Since early times, blood is considered the liquid of life. Indeed, the behavior of flowing blood plays a vital role in the circulatory system, both in health and disease. For most cardiovascular diseases, which currently form the primary cause of death worldwide, blood-flow information can be of great value for diagnosis, and the assessment of treatment options. However, clinical practice primarily relies on morphological indicators to assess disease developments. Even though clinical research has gained a much better understanding of the blood-flow behavior, many aspects remain unexplored.
In recent year, the acquisition of blood-flow information has gone far beyond elementary pulse and blood-pressure measurements. In particular, time-varying volumetric blood-flow velocity fields, also referred to as 4D blood-flow data, can be measured by magnetic resonance imaging (MRI), or modeled through computational fluid dynamics (CFD) simulations. These dense and continuous flow fields contain an abundance of information, which harbor great clinical potential. Clinical research therefore explores these data, aiming for indicators that relate the hemodynamics to pathogenesis.
The complex data can, however, not be inspected using traditional slice-by-slice inspection. Comprehensive flow visualization techniques are required to effectively convey the relevant information, and hence to gain understanding of the hemodynamics. This presentation will provide an overview of the visualization techniques we have investigated for exploration of 4D blood-flow data, ranging from global clustering techniques to local blood-flow probing. We will furthermore set out future challenges for blood-flow visualization research.
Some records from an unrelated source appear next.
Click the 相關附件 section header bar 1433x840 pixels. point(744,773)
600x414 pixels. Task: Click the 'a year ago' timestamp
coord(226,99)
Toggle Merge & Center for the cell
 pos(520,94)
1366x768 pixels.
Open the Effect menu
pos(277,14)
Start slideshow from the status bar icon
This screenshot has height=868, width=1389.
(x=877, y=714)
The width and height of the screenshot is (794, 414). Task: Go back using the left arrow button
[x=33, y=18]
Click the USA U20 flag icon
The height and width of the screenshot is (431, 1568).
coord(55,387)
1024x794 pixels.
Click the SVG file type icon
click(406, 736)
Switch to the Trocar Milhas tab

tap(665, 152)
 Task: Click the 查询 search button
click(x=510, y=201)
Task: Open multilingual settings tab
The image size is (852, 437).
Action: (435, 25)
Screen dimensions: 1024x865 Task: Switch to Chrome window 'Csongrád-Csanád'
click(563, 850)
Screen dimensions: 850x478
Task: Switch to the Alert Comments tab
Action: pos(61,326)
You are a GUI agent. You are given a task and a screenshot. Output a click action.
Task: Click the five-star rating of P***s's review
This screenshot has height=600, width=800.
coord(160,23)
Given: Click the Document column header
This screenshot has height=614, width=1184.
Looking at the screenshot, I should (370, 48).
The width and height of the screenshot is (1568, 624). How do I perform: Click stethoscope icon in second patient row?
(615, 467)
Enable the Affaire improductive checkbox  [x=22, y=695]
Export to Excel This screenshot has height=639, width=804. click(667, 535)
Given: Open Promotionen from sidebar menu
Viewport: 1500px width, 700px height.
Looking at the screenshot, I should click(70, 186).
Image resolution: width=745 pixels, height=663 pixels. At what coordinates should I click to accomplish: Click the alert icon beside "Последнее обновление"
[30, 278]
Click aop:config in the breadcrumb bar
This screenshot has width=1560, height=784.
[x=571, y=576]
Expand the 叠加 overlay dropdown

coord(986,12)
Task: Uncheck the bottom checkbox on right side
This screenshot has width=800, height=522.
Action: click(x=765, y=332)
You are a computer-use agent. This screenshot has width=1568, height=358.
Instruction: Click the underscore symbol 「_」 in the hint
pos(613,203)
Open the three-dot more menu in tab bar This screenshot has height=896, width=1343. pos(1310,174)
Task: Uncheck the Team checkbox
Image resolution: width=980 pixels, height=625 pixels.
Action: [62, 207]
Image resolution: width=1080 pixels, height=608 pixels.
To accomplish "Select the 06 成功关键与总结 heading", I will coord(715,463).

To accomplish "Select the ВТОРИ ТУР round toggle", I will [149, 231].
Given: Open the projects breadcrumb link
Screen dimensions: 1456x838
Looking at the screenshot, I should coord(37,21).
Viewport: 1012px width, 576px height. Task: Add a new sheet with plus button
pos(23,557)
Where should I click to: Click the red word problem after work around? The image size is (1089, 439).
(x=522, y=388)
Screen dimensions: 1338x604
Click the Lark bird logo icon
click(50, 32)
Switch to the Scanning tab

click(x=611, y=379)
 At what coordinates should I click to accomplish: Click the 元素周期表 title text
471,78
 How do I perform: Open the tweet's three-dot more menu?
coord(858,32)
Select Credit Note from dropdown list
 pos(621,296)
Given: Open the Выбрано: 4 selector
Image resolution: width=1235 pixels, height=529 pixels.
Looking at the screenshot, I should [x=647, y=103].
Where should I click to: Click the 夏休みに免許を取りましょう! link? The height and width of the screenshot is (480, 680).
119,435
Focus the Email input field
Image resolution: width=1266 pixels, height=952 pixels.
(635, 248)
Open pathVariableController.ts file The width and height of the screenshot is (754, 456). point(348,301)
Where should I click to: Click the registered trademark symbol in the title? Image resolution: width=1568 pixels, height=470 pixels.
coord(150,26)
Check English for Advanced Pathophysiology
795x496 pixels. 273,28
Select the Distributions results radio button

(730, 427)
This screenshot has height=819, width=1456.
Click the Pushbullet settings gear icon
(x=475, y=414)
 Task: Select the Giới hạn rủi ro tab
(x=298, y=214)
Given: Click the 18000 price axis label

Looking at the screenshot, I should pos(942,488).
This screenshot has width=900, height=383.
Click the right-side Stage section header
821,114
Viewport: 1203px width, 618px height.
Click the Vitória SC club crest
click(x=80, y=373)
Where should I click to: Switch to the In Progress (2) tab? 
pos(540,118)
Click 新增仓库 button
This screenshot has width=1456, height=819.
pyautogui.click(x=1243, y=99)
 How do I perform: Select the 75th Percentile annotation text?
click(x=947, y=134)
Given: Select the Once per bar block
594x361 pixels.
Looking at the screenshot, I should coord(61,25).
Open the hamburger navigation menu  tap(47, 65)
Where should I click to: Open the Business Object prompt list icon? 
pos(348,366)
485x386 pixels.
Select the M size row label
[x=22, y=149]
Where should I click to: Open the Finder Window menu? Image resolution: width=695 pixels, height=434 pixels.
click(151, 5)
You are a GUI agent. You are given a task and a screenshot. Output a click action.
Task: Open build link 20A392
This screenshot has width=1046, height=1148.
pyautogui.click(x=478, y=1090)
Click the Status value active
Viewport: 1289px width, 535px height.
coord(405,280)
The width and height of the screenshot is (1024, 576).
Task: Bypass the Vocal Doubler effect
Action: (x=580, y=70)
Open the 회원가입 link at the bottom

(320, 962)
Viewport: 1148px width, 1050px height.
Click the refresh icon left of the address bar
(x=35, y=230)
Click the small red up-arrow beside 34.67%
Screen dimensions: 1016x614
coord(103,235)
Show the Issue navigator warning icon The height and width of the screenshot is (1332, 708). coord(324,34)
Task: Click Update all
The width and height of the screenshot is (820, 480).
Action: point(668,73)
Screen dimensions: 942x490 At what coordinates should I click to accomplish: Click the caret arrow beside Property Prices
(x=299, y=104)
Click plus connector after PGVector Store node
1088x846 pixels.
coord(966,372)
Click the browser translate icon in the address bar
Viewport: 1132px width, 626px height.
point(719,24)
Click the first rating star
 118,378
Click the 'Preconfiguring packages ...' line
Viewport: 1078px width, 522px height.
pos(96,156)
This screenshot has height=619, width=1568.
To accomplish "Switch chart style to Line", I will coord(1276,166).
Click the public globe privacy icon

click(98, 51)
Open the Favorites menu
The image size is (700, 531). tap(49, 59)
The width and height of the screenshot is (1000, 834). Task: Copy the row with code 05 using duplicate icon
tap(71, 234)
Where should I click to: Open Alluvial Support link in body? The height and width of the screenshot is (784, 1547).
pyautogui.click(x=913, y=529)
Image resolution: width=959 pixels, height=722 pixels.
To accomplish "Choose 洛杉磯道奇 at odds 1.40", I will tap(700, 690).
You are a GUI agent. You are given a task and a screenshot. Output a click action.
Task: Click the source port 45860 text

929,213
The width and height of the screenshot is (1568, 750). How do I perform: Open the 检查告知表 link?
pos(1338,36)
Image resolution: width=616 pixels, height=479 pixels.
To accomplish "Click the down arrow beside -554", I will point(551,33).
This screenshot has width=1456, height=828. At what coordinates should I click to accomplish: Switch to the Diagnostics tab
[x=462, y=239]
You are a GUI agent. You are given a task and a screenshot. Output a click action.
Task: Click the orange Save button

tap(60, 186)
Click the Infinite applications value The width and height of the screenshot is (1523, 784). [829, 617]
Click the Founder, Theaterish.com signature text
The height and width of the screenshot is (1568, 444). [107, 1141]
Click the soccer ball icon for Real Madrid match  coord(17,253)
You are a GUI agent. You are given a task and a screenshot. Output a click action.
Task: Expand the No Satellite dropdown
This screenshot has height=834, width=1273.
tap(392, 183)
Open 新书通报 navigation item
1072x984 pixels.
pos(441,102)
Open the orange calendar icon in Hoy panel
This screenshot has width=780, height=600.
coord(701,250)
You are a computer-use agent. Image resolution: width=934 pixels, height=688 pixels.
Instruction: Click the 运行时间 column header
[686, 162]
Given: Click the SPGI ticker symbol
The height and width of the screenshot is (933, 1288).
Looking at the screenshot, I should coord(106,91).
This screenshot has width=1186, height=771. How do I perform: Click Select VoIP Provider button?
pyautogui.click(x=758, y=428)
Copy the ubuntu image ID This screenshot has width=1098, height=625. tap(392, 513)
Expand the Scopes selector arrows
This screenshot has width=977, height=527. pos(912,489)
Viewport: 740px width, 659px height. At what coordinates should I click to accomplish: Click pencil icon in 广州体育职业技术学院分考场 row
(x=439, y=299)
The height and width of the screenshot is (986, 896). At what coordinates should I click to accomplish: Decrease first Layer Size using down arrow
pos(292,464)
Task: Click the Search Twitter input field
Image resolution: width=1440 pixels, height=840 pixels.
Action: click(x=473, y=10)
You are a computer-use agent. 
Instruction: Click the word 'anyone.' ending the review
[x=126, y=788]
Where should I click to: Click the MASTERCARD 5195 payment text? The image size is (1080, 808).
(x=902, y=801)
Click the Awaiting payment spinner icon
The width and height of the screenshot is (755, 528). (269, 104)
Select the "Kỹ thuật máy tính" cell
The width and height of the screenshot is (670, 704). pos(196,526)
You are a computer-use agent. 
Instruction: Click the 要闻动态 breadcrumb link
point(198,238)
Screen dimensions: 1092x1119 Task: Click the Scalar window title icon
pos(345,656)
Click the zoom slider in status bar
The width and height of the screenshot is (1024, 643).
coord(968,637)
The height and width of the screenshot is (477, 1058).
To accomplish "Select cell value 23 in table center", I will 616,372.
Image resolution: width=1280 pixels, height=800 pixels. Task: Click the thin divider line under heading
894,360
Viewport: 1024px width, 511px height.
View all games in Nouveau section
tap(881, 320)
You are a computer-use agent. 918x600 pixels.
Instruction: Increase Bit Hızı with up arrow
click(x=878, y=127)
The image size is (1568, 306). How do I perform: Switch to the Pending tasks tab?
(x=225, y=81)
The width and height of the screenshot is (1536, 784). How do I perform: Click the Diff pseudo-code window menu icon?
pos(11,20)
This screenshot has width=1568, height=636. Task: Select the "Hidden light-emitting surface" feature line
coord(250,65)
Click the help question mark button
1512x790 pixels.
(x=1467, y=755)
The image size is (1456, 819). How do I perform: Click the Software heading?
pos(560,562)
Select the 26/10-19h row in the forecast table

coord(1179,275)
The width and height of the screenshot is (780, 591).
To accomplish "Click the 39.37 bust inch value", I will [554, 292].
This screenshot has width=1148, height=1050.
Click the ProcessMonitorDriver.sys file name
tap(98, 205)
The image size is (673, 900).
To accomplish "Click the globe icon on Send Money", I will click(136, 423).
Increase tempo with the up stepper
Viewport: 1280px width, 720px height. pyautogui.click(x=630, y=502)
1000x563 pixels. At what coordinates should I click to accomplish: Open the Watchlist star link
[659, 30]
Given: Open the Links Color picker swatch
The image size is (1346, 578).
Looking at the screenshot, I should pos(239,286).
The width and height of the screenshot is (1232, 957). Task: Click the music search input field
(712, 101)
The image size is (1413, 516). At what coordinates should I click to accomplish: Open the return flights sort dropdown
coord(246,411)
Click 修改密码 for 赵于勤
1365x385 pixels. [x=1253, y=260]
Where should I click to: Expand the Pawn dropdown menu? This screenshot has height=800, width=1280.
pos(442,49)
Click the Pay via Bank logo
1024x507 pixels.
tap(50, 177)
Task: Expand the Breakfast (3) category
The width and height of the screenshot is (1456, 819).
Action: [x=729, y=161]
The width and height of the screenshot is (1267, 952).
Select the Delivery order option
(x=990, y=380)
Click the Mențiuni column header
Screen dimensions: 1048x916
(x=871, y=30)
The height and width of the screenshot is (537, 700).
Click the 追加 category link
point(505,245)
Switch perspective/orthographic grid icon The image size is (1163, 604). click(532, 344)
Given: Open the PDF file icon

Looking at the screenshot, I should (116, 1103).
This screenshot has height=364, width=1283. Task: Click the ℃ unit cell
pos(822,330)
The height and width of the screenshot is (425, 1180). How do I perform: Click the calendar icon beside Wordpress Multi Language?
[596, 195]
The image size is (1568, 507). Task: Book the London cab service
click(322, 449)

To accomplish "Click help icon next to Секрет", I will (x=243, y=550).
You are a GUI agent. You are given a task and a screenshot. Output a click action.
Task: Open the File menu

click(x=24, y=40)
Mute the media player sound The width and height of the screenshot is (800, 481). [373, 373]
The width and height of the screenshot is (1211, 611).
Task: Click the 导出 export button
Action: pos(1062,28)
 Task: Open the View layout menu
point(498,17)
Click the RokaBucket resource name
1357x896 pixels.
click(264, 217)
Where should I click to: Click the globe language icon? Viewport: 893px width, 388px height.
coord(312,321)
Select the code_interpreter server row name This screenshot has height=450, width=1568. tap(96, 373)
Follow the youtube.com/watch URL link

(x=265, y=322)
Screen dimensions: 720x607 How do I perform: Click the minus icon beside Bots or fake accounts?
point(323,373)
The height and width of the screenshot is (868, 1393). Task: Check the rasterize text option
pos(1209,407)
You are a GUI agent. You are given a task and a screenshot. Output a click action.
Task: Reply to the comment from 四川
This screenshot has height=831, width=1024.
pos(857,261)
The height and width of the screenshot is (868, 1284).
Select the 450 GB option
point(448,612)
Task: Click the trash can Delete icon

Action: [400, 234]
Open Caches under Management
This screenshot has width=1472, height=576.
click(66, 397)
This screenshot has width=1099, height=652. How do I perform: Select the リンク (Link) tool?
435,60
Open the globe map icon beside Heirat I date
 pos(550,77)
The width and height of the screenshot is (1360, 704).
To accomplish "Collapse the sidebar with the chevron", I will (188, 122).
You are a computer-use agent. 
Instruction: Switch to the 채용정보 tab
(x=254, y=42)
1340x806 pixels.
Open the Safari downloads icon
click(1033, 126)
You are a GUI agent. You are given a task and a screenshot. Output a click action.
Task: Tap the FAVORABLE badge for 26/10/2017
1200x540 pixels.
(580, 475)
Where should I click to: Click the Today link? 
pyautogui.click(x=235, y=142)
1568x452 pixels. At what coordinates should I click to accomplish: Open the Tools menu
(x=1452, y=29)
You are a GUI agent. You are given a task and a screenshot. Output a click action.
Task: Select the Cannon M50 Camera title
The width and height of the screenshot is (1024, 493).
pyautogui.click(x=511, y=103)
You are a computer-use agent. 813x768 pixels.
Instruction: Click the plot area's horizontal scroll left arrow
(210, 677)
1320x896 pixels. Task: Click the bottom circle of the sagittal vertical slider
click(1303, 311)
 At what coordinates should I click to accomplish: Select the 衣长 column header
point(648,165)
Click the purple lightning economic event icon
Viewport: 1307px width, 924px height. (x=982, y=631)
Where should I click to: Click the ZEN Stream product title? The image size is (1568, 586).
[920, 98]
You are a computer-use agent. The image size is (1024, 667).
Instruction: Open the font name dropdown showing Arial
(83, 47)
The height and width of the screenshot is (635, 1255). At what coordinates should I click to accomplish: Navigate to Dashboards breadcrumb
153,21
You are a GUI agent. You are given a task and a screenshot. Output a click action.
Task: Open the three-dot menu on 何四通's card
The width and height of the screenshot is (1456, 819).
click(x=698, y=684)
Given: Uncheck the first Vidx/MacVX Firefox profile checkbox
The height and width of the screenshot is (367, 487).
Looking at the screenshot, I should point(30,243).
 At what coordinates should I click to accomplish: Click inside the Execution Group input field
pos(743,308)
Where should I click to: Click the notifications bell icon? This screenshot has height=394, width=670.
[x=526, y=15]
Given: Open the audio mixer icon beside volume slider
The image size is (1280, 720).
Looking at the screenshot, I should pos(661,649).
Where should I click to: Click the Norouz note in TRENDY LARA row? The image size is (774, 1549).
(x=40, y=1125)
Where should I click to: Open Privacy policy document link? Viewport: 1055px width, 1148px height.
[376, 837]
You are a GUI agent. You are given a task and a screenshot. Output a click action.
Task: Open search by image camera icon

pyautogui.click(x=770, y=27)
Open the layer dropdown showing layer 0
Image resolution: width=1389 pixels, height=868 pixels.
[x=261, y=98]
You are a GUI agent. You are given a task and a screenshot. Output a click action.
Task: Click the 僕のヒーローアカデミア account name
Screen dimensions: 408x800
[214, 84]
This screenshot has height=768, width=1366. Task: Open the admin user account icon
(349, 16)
Roy van Pelt studied Computer Science and Engineering at Eindhoven University of Technology. His graduation project was carried out at the faculty of Biomedical Engineering in 2007, in the Biomedical Image Analysis group, led by professor Bart ter Haar Romeny. His final project, supervised by Anna Vilanova, focused on 3D illustrative visualization using modern consumer graphics hardware. After his graduation, he started his PhD project at the Biomedical Image Analysis group, in collaboration with Philips Healthcare.